Zac: I think you're getting a little carried away honestly, Ptex can run on DX11 hardware and unless you have some specific performance numbers you can give us I wouldn't be so quick to jump to all of these doom and gloom assumptions.
Although I can agree on one thing. I rather force player to upgrade machine for fetures they might really notive, like Cloth simulation, Fluid simulation, mega-texturing or more advanced self-collision rigid bodies.
we need some tech guru here... to explain how it works....
And those saying it will raise the vertex-counts, that's completely not what's happening. With dx11 (and even dx10) hw you can fetch data however you like, you are not restricted to "per-vertex" stuff. And since ptex operates per-quad, you essentially use not the vertex-shader, but the tessellation per-patch shaders (you don't have to tesselate at all and still can use that shader). That way you can fetch data per-quad, and compute uv coordinates on the fly based on patch paramtrization.
So you never store those "quad UVs", they are on-the-fly data, as the paper mentions you only need to store neighborhood information per-quad to do texture interpolation along the quad seams.
As for baking, all quads... all that is a matter of tools. But it's a typical chicken egg thing, few users of the tech, few tools, few tools, few users...
That said I think it's perfectly fine for technology to be useful without being "standard" for every asset in a game. As some mention they paint in 3d and bake to classic 2d uvs.
rough description of dx10/11 pipeline
http://crazybutcher.luxinia.de/wip/pipeline.png
http://developer.amd.com/resources/documentation-articles/samples-demos/gpu-demos/amd-radeon-hd-7900-series-graphics-real-time-demos/
[ame="http://www.youtube.com/watch?v=zYweEn6DFcU"]AMD Leo Demo: AMD Radeon? HD 7900 Series Real-Time DX11 Graphics - YouTube[/ame]
I am not looking for ways to do the least amount of work possible,or cut out as much work as possible that I can do.I am one of the most hardworking person u have ever come across.

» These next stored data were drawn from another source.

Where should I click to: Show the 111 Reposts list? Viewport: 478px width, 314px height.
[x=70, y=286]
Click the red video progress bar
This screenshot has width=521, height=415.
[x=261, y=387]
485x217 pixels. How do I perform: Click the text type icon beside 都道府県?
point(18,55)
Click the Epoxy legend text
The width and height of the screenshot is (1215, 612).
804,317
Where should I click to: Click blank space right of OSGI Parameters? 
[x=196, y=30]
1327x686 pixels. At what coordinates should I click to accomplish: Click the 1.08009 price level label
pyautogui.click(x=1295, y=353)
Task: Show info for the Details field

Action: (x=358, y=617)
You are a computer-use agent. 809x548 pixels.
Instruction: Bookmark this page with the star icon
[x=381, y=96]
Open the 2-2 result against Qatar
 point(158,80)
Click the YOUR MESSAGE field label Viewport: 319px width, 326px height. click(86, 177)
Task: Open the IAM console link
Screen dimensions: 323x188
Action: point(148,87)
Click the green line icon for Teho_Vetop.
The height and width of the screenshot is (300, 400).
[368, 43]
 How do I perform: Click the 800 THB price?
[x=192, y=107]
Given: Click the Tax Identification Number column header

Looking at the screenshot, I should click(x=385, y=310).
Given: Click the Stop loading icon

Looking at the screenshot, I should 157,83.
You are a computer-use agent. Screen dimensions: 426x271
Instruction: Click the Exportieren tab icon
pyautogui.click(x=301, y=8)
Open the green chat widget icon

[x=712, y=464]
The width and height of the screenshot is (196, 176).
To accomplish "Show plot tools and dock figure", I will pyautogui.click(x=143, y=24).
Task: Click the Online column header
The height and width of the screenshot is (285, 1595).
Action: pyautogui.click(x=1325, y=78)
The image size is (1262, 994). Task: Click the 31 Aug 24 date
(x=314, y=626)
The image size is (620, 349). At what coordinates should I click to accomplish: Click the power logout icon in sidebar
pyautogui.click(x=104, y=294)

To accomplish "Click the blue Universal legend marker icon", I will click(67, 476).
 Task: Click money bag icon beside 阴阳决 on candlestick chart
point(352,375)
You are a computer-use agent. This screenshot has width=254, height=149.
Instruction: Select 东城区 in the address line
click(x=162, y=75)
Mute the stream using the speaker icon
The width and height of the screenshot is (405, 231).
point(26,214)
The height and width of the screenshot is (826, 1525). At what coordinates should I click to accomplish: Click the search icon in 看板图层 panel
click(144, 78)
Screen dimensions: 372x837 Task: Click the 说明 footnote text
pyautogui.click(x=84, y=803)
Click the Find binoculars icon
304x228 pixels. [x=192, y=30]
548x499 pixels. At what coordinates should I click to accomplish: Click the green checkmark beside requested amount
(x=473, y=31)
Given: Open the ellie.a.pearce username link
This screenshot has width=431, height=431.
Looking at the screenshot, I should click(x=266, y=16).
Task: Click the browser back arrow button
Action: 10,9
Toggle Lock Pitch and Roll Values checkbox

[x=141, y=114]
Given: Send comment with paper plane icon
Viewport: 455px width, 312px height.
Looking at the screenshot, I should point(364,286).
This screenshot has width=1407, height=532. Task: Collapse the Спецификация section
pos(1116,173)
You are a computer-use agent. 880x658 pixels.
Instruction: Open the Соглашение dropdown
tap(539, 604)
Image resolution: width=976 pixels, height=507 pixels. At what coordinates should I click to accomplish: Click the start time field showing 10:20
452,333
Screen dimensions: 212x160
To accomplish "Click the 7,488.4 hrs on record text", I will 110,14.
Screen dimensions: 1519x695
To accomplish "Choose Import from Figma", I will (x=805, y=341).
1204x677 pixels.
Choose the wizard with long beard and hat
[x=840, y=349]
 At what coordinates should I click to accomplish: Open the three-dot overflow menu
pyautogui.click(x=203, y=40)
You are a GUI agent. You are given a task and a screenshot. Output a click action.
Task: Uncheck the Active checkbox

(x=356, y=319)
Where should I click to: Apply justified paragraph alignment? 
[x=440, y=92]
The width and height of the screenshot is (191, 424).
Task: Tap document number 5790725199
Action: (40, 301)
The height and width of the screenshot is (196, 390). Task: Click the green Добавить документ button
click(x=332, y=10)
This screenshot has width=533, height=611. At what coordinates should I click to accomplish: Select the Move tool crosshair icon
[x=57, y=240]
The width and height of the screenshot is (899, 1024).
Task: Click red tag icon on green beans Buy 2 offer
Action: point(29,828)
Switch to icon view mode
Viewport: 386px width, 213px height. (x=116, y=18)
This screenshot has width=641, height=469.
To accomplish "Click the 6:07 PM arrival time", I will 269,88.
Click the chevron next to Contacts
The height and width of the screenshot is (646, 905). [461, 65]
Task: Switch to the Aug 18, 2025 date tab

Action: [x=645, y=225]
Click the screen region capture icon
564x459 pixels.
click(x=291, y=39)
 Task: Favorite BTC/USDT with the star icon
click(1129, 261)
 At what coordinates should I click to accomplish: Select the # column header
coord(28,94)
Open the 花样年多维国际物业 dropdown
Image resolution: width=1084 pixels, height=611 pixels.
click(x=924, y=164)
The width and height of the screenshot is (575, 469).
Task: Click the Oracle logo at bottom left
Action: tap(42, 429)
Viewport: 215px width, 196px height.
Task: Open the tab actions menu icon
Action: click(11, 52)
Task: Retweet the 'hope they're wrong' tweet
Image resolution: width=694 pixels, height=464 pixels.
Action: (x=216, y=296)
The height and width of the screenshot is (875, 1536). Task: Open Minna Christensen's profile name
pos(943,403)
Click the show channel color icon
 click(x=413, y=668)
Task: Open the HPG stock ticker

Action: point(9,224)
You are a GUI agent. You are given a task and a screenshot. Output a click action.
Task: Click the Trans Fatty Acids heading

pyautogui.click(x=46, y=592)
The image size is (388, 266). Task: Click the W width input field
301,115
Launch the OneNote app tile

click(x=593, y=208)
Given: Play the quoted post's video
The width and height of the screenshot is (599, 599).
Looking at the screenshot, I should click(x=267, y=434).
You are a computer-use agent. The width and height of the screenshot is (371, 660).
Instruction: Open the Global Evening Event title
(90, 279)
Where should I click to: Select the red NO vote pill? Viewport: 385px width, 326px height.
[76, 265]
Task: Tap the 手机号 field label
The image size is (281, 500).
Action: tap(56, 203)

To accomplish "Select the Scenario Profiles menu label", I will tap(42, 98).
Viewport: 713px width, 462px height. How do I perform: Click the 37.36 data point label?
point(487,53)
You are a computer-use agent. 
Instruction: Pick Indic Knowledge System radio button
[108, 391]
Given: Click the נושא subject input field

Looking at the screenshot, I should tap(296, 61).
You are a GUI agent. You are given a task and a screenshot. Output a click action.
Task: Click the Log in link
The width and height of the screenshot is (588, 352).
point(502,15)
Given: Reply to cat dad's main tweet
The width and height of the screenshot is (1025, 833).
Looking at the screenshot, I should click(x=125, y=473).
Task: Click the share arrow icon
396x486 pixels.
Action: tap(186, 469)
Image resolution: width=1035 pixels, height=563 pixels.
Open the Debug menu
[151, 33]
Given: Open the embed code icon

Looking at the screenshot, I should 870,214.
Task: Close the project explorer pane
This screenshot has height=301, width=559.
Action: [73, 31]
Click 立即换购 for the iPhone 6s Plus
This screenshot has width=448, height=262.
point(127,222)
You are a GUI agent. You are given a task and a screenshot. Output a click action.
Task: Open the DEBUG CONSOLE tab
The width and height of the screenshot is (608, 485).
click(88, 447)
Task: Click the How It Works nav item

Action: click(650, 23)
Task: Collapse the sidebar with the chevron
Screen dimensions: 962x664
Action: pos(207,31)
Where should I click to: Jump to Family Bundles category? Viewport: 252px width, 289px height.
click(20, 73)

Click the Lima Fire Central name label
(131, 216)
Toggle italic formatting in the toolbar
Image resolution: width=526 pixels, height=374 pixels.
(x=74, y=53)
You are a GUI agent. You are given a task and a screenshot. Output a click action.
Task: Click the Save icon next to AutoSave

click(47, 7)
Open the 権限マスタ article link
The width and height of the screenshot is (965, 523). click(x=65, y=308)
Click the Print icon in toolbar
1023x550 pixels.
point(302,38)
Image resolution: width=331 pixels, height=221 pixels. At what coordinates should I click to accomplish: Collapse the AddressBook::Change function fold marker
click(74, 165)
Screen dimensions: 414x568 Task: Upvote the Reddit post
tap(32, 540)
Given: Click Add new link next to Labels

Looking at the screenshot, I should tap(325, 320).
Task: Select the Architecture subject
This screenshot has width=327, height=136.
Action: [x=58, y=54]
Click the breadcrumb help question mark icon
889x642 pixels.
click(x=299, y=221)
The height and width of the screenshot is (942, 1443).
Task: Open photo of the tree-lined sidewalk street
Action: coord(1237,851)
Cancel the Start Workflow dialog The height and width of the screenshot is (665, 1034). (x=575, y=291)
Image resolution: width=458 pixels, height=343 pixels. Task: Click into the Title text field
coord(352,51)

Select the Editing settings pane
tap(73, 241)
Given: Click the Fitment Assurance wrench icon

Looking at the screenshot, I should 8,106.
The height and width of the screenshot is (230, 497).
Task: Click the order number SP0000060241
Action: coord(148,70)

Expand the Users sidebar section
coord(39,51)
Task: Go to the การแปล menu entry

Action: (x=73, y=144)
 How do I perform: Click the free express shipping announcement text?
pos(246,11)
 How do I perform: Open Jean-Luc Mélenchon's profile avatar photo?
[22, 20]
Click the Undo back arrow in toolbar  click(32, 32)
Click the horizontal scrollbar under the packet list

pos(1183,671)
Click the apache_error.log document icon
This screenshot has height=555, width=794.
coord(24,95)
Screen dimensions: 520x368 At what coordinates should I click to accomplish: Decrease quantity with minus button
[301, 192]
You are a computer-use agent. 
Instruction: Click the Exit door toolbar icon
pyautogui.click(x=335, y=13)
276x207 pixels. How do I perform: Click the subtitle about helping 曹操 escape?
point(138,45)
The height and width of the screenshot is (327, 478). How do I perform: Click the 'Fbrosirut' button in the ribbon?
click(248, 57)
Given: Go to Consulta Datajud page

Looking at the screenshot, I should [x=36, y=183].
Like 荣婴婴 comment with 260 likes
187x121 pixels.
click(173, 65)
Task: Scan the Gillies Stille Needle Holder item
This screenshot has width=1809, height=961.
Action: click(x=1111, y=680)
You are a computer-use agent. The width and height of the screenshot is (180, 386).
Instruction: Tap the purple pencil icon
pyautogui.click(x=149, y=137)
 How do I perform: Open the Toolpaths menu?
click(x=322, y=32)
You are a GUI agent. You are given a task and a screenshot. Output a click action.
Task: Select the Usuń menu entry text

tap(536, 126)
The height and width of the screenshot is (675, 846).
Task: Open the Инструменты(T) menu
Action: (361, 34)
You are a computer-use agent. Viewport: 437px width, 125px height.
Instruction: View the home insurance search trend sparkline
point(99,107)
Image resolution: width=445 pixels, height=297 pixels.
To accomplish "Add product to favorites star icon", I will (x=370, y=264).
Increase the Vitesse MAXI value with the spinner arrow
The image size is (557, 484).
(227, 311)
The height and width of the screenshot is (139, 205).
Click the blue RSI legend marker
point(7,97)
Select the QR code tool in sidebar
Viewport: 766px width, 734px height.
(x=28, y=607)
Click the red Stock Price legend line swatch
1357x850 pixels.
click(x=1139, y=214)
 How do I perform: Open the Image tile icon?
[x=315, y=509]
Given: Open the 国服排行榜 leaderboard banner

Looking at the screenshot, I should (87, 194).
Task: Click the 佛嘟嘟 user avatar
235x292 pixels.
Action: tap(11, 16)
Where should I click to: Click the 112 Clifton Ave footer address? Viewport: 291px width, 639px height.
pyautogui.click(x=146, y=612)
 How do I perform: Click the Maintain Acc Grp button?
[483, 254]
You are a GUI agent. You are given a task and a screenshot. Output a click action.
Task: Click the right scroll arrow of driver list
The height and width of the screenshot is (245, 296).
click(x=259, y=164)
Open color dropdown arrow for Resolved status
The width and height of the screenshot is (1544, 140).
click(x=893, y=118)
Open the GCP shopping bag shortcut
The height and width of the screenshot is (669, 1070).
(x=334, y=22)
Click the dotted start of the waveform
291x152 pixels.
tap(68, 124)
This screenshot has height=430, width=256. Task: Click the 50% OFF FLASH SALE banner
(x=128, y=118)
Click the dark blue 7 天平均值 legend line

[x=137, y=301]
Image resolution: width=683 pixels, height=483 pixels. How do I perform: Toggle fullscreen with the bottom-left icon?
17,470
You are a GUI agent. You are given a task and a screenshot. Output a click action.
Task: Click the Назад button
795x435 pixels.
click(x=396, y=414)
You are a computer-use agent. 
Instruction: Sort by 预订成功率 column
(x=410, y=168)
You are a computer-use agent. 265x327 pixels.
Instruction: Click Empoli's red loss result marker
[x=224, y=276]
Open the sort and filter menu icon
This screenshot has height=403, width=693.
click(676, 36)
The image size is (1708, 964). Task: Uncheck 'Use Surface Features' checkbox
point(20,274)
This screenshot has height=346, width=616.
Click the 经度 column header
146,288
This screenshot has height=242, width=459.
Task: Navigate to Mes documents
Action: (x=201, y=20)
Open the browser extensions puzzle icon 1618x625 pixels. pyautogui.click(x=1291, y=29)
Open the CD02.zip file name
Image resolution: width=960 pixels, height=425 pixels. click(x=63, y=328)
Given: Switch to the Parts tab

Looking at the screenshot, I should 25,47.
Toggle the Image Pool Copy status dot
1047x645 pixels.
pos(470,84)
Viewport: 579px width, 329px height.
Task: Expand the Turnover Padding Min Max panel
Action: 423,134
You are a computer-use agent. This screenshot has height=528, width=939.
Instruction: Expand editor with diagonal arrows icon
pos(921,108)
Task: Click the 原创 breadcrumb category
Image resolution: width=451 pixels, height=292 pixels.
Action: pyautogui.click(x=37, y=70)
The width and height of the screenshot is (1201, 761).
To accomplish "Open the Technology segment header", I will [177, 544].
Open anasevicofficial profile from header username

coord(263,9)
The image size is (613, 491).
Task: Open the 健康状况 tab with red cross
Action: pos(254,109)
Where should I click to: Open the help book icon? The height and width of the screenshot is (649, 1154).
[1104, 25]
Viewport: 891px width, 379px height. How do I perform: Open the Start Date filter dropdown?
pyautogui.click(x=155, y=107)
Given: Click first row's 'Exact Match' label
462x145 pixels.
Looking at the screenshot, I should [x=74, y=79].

I am interested in techniques that might solve limitations I encounter while working.Tools or plugins that can improve and fasten ones workflow and most importantly,enable one to meet project deadlines with good quality standards.
Once in a while,I ask questions here on certain technologies or techniques that are being developed or used that can solve problems,limitations or make workflow better because I am a one man team.I do all of my work myself and I don't want to even start mentioning the power problems over here.Its really very bad.U can imagine how that can affect what u are trying to accomplish.U live in an environment that permits u 24 hrs power supply throughout the year.
Unfortunately,not all of us are that lucky.
I am no engineer or math wiz, but why does they not remove the mesh and use the textured-polys/tris to replace the mesh.. And then use smaller size texels for high res and bigger for low res, like games. Like instead of connection polys they connect tiffs
And now MARI has Ptex support and is super nice to paint in.
And for concept art, this really speeds up the flow. The only think I dont find is a renderer that supports Ptex and is small enough to be managed by one person, Renderman I heard is big and complex. Would be nice if Keyshot had that support.